- Entries provided
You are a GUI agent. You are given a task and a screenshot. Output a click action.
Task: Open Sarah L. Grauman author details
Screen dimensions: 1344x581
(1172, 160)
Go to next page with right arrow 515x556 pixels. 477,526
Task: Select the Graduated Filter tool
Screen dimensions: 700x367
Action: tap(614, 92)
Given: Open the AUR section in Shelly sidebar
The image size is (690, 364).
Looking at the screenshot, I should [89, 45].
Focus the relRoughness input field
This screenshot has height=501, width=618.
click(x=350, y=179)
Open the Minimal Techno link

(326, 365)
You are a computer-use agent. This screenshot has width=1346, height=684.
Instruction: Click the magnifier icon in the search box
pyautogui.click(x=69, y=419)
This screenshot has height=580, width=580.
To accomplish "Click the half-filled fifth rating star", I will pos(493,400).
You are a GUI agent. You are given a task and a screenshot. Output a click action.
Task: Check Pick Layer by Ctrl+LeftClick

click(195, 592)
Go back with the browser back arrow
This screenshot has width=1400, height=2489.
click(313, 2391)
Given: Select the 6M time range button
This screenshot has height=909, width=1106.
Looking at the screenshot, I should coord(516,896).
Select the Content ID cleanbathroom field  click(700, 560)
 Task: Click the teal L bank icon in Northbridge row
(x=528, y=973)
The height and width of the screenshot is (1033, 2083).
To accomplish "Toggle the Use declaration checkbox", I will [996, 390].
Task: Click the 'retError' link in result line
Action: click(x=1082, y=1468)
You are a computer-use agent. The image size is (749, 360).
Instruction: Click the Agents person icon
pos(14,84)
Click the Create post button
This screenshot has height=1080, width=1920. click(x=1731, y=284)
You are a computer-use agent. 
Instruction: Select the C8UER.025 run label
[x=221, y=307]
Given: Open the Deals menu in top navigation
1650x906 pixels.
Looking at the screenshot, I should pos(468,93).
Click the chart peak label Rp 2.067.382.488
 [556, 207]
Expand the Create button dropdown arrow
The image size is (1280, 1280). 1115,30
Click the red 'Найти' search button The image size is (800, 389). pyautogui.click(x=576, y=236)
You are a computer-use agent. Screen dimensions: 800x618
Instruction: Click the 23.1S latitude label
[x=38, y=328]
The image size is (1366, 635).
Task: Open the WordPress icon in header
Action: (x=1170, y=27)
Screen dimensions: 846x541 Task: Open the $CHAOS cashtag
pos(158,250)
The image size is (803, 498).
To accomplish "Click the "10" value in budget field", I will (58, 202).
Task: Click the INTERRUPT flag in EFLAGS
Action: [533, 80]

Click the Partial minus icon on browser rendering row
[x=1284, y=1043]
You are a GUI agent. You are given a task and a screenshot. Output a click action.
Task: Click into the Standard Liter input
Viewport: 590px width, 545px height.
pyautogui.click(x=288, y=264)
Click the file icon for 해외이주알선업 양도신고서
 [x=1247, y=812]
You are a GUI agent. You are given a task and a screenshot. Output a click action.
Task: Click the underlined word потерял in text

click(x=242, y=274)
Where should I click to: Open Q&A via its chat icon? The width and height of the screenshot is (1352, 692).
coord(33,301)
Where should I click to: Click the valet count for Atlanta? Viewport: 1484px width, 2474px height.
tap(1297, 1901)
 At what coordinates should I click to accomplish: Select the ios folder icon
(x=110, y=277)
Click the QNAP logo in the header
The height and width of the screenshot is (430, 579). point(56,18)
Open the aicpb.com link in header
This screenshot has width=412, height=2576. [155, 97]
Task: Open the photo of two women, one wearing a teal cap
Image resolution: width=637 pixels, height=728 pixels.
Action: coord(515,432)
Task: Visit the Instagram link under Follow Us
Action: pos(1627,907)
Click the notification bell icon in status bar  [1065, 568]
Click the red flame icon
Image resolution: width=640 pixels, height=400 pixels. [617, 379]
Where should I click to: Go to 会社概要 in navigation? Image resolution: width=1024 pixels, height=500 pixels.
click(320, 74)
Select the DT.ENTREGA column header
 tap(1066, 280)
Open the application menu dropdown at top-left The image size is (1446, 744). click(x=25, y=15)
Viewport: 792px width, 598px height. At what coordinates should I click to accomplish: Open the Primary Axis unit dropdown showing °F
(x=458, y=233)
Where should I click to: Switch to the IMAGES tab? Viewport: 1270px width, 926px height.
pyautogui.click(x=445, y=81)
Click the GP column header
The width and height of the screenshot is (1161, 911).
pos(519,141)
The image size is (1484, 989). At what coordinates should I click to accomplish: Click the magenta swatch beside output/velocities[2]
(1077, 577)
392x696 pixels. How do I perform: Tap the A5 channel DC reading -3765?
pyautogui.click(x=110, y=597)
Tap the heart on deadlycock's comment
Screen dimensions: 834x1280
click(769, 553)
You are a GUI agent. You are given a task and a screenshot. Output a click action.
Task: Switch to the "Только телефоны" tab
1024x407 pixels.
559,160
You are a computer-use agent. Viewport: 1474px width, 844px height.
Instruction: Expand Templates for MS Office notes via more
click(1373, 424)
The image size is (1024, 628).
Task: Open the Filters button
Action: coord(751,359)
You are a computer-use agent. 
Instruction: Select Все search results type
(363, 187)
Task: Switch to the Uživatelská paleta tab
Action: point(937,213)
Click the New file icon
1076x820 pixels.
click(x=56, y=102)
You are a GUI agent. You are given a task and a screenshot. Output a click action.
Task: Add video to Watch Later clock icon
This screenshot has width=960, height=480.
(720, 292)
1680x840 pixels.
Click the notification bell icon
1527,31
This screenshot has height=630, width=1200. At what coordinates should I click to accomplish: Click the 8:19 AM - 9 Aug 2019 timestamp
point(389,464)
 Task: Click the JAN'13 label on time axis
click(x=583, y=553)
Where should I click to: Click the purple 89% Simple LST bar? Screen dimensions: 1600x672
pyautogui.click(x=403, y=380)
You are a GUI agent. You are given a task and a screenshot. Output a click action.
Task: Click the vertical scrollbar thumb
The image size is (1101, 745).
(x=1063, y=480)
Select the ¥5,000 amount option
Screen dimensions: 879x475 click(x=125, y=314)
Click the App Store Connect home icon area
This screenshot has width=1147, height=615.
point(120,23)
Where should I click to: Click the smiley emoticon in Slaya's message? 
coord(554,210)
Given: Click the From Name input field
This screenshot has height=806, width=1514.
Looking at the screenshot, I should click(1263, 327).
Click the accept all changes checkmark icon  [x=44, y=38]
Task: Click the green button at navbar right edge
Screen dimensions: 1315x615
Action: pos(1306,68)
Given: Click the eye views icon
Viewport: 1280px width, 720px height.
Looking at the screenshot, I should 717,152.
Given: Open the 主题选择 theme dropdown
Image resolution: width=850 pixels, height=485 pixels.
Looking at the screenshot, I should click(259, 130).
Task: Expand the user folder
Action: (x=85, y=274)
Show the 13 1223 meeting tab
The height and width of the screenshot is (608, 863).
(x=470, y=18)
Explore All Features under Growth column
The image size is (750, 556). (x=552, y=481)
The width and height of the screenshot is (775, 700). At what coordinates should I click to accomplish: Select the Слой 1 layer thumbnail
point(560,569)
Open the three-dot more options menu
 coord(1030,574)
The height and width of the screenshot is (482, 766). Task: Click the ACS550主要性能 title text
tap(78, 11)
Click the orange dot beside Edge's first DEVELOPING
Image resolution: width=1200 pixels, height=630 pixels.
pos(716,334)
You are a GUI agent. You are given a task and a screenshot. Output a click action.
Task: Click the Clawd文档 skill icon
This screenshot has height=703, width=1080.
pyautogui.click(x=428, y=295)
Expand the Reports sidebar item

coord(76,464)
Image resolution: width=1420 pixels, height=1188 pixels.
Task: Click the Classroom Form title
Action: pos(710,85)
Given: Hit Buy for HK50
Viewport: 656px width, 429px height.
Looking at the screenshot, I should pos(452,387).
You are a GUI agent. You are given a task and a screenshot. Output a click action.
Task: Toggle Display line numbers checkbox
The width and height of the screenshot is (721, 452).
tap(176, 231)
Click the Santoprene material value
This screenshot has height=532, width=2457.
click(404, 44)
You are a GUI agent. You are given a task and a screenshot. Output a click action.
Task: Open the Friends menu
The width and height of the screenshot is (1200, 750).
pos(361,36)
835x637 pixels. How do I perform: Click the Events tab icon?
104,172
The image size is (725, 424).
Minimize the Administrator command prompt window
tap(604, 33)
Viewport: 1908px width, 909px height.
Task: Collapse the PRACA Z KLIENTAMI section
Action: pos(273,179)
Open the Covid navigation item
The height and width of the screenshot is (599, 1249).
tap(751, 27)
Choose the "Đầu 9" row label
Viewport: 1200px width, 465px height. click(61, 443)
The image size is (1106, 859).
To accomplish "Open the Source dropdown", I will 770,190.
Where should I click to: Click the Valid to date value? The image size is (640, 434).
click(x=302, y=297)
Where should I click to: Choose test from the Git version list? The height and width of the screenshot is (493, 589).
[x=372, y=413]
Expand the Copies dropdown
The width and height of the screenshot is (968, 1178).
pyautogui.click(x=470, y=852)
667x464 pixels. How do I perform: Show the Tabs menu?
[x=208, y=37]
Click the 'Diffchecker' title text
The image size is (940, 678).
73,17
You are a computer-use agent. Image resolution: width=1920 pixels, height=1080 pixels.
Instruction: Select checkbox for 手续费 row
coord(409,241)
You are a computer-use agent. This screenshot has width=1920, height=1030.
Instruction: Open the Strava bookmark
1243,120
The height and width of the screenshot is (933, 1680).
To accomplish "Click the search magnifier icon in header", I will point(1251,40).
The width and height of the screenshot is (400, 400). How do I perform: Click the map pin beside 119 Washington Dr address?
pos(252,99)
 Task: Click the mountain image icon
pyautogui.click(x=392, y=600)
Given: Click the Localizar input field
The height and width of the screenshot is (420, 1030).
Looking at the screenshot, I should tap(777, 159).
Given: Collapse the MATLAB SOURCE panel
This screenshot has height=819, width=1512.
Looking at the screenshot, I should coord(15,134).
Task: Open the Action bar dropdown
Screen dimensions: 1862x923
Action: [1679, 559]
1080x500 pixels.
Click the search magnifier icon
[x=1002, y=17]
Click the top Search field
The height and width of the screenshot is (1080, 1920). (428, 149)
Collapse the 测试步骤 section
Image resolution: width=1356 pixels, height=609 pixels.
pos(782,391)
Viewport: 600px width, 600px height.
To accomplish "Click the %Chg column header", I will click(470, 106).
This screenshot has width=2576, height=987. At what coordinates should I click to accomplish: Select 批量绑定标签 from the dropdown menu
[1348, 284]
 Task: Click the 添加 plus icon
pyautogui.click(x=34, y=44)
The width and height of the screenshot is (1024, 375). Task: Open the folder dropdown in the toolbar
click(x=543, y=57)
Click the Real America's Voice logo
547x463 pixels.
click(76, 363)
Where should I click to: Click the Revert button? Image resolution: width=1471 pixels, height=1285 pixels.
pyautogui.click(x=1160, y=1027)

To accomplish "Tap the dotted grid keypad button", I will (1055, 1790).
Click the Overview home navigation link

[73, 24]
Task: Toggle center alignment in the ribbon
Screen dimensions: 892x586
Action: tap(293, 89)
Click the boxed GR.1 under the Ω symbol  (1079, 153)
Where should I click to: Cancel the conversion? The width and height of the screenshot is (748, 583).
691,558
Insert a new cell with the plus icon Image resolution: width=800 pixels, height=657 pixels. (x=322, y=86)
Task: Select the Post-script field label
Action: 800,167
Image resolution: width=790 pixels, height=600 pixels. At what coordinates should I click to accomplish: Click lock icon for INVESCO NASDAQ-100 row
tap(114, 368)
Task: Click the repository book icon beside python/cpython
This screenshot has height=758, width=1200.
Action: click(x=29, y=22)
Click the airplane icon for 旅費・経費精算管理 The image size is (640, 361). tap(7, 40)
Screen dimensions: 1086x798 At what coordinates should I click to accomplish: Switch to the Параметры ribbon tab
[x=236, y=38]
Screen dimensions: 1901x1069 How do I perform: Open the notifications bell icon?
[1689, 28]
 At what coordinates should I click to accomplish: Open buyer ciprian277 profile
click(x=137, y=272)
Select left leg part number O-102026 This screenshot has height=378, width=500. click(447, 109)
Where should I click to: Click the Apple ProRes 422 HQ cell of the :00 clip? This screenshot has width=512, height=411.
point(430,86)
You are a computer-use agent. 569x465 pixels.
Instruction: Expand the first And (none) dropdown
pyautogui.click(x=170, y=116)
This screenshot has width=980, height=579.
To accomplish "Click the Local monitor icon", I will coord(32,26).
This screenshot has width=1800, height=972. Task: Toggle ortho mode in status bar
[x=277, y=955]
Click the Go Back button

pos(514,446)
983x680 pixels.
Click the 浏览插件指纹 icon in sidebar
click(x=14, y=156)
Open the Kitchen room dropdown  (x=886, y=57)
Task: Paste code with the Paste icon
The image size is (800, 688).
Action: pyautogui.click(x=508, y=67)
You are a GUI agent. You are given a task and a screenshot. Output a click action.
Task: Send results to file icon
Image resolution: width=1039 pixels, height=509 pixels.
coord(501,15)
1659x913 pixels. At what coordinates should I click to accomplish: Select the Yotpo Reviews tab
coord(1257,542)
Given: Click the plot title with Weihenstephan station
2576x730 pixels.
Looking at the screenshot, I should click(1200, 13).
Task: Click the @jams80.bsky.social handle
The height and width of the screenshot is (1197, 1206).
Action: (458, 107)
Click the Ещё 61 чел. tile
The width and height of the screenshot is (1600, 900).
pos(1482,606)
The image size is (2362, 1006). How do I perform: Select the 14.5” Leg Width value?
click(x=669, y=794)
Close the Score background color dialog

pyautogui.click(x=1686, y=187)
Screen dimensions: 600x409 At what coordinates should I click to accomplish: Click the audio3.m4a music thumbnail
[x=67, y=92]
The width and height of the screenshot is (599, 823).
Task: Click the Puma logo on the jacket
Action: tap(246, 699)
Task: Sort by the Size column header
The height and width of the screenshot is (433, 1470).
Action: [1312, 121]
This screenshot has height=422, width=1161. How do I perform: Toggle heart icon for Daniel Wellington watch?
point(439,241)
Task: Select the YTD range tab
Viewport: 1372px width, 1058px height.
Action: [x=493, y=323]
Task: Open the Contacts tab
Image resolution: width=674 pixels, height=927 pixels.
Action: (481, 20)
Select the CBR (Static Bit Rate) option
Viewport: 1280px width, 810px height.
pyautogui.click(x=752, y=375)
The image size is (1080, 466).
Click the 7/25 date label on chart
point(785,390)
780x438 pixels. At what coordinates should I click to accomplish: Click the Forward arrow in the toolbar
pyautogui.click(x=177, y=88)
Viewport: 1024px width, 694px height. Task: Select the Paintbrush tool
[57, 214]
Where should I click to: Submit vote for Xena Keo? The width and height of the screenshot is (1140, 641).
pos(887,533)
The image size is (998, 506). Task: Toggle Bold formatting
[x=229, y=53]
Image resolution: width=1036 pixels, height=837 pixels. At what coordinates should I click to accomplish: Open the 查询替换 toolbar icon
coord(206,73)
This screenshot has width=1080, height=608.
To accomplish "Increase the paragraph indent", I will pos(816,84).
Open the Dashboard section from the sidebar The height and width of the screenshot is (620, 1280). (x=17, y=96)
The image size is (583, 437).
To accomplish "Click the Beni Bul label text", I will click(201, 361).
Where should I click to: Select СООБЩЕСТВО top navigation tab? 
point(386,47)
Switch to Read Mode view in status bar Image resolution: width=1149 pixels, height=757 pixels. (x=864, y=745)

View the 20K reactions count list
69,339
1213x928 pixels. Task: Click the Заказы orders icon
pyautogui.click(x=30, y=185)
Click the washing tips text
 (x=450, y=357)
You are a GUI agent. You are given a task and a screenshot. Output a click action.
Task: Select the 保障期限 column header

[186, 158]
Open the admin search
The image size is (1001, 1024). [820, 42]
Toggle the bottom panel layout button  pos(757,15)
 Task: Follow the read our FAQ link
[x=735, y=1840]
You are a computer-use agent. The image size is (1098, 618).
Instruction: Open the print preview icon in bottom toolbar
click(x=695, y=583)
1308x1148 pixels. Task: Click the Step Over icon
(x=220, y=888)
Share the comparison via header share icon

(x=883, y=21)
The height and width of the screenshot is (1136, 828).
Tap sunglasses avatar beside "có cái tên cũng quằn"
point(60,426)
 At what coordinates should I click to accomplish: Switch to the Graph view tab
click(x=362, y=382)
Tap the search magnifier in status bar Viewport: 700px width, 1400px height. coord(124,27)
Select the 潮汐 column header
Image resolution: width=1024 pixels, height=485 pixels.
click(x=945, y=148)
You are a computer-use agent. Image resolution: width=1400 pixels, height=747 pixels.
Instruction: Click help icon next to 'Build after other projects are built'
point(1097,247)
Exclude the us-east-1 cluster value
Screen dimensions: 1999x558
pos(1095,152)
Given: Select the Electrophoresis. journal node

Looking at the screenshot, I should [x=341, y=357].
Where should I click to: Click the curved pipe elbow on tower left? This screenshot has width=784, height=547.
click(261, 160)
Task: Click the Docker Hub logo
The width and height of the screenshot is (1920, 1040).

- Exercise objective
Would you show all lines of the material above that contain the word "panel"?

- Exercise response
Given: Collapse the MATLAB SOURCE panel
Toggle the bottom panel layout button  pos(757,15)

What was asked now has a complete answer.